We are given two straight lines:
1. $$x + 2y = 5$$
2. $$3x + 7y = 17$$
To find the point where these lines intersect, we must find the values of $$x$$ and $$y$$ that satisfy both equations simultaneously.
From the first equation, we can express $$x$$ in terms of $$y$$:
$$x = 5 - 2y$$
Now, substitute this expression for $$x$$ into the second equation:
$$3(5 - 2y) + 7y = 17$$
Distribute the 3 into the parenthesis:
$$15 - 6y + 7y = 17$$
Combine the terms with $$y$$:
$$15 + y = 17$$
To find the value of $$y$$, subtract 15 from both sides of the equation:
$$y = 17 - 15$$
$$y = 2$$
Now, substitute the value of $$y$$ back into the expression for $$x$$:
$$x = 5 - 2(2)$$
$$x = 5 - 4$$
$$x = 1$$
Thus, the point of intersection of the two lines is $$(1, 2)$$.

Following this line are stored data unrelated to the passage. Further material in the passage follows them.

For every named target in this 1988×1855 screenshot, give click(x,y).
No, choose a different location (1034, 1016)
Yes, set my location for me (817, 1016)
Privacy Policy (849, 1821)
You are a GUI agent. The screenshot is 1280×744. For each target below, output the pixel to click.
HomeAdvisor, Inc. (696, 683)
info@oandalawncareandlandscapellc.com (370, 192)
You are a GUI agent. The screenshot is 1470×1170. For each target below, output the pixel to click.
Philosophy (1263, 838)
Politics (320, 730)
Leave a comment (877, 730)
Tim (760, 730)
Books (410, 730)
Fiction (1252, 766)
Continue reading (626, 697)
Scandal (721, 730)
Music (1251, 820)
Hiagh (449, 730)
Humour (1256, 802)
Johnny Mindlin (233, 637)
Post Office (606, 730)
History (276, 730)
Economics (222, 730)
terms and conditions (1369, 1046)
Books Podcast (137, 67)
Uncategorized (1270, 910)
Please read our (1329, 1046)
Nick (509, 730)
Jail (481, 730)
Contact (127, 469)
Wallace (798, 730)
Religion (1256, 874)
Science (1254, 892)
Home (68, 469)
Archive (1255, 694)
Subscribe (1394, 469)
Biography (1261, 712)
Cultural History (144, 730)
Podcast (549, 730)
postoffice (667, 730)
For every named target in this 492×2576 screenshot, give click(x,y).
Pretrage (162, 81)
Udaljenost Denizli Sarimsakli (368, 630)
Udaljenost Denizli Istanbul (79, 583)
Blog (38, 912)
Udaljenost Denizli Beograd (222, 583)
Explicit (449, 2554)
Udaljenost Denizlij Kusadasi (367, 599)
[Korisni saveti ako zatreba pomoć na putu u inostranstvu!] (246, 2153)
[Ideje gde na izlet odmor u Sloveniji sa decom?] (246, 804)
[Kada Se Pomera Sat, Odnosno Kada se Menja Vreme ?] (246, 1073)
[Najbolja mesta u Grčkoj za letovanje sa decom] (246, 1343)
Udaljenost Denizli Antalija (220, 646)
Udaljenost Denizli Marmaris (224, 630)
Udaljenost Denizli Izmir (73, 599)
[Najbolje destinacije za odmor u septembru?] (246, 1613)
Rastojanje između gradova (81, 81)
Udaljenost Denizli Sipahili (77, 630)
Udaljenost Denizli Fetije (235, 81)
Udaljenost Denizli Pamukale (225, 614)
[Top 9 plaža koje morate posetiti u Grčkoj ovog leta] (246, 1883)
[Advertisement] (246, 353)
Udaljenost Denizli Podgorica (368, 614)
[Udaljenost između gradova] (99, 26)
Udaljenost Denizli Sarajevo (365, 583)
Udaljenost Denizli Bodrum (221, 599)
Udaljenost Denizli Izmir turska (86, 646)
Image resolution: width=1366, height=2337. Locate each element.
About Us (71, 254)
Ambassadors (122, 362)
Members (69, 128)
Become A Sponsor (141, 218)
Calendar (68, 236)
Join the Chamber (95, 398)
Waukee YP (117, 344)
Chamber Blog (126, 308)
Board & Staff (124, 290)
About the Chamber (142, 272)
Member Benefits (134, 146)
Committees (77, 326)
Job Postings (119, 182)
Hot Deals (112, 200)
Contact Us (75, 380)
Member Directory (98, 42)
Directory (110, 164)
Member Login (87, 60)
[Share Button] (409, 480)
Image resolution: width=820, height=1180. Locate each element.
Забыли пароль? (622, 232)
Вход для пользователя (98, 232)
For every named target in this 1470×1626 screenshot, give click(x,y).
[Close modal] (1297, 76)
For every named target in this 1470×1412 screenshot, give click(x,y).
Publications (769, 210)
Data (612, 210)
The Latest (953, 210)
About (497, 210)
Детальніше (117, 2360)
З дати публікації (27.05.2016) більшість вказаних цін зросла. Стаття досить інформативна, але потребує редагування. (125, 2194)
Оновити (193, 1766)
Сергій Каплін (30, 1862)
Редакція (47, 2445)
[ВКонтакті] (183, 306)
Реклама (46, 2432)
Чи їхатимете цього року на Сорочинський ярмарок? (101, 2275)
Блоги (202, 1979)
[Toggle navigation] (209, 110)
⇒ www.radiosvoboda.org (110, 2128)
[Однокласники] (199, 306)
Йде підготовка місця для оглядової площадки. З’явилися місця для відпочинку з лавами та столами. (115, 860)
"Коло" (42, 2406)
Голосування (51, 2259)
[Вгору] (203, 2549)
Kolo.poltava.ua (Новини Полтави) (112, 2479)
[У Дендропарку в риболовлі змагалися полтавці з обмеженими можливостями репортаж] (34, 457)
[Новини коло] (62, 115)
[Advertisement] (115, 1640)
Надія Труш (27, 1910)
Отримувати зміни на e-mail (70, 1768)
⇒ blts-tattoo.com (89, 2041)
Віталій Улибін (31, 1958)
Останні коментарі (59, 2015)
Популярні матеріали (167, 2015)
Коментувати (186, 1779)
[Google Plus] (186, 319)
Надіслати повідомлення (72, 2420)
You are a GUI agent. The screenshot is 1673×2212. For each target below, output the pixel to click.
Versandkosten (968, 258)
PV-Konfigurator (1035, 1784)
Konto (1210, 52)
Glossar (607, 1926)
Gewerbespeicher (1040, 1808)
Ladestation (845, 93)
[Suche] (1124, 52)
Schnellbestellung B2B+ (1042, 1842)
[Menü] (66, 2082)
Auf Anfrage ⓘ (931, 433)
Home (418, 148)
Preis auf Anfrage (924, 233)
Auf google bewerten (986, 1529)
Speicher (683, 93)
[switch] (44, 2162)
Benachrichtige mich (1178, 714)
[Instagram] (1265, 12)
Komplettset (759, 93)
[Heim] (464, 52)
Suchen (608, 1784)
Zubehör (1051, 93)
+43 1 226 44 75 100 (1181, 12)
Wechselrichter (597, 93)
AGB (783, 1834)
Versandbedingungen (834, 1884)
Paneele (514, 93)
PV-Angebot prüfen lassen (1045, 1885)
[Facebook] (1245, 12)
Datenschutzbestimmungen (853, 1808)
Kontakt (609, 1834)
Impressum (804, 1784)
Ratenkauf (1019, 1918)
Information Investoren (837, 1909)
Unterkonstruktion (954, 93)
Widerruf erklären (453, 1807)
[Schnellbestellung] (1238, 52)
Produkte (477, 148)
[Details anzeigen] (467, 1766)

**step3** Determining the Slope of the Third Line

The third line is given by the equation:
$$3x + 4y = 10$$
To find its slope, we can rearrange the equation into the slope-intercept form, $$y = mx + c$$, where $$m$$ is the slope.
Subtract $$3x$$ from both sides of the equation:
$$4y = -3x + 10$$
Divide every term by 4:
$$y = -\frac{3}{4}x + \frac{10}{4}$$
The slope of this line, let's call it $$m_1$$, is $$-\frac{3}{4}$$.

**step4** Calculating the Slope of the Desired Line

The desired line is perpendicular to the line $$3x + 4y = 10$$. If two lines are perpendicular, the product of their slopes is -1.
Let the slope of the desired line be $$m_2$$. Then:
$$m_1 \times m_2 = -1$$
Using the slope $$m_1 = -\frac{3}{4}$$:
$$(-\frac{3}{4}) \times m_2 = -1$$
To find $$m_2$$, divide -1 by $$-\frac{3}{4}$$ (or equivalently, multiply -1 by the negative reciprocal of $$-\frac{3}{4}$$):
$$m_2 = \frac{-1}{-\frac{3}{4}}$$
$$m_2 = \frac{4}{3}$$
So, the slope of the desired line is $$\frac{4}{3}$$.

**step5** Formulating the Equation of the Desired Line

We now have the slope of the desired line, $$m = \frac{4}{3}$$, and a point it passes through, $$(x_1, y_1) = (1, 2)$$. We can use the point-slope form of a linear equation, which is $$y - y_1 = m(x - x_1)$$.
Substitute the known values into the point-slope form:
$$y - 2 = \frac{4}{3}(x - 1)$$
To eliminate the fraction and simplify the equation, multiply both sides of the equation by 3:
$$3(y - 2) = 4(x - 1)$$
Distribute the numbers on both sides of the equation:
$$3y - 6 = 4x - 4$$
To express the equation in the standard form ($$Ax + By = C$$), rearrange the terms. We want the $$x$$ term to be positive, so let's move the terms involving $$y$$ and the constant to the right side:
$$0 = 4x - 3y - 4 + 6$$
$$0 = 4x - 3y + 2$$
Alternatively, we can write it as:
$$4x - 3y = -2$$
This is the equation of the straight line that satisfies all the given conditions.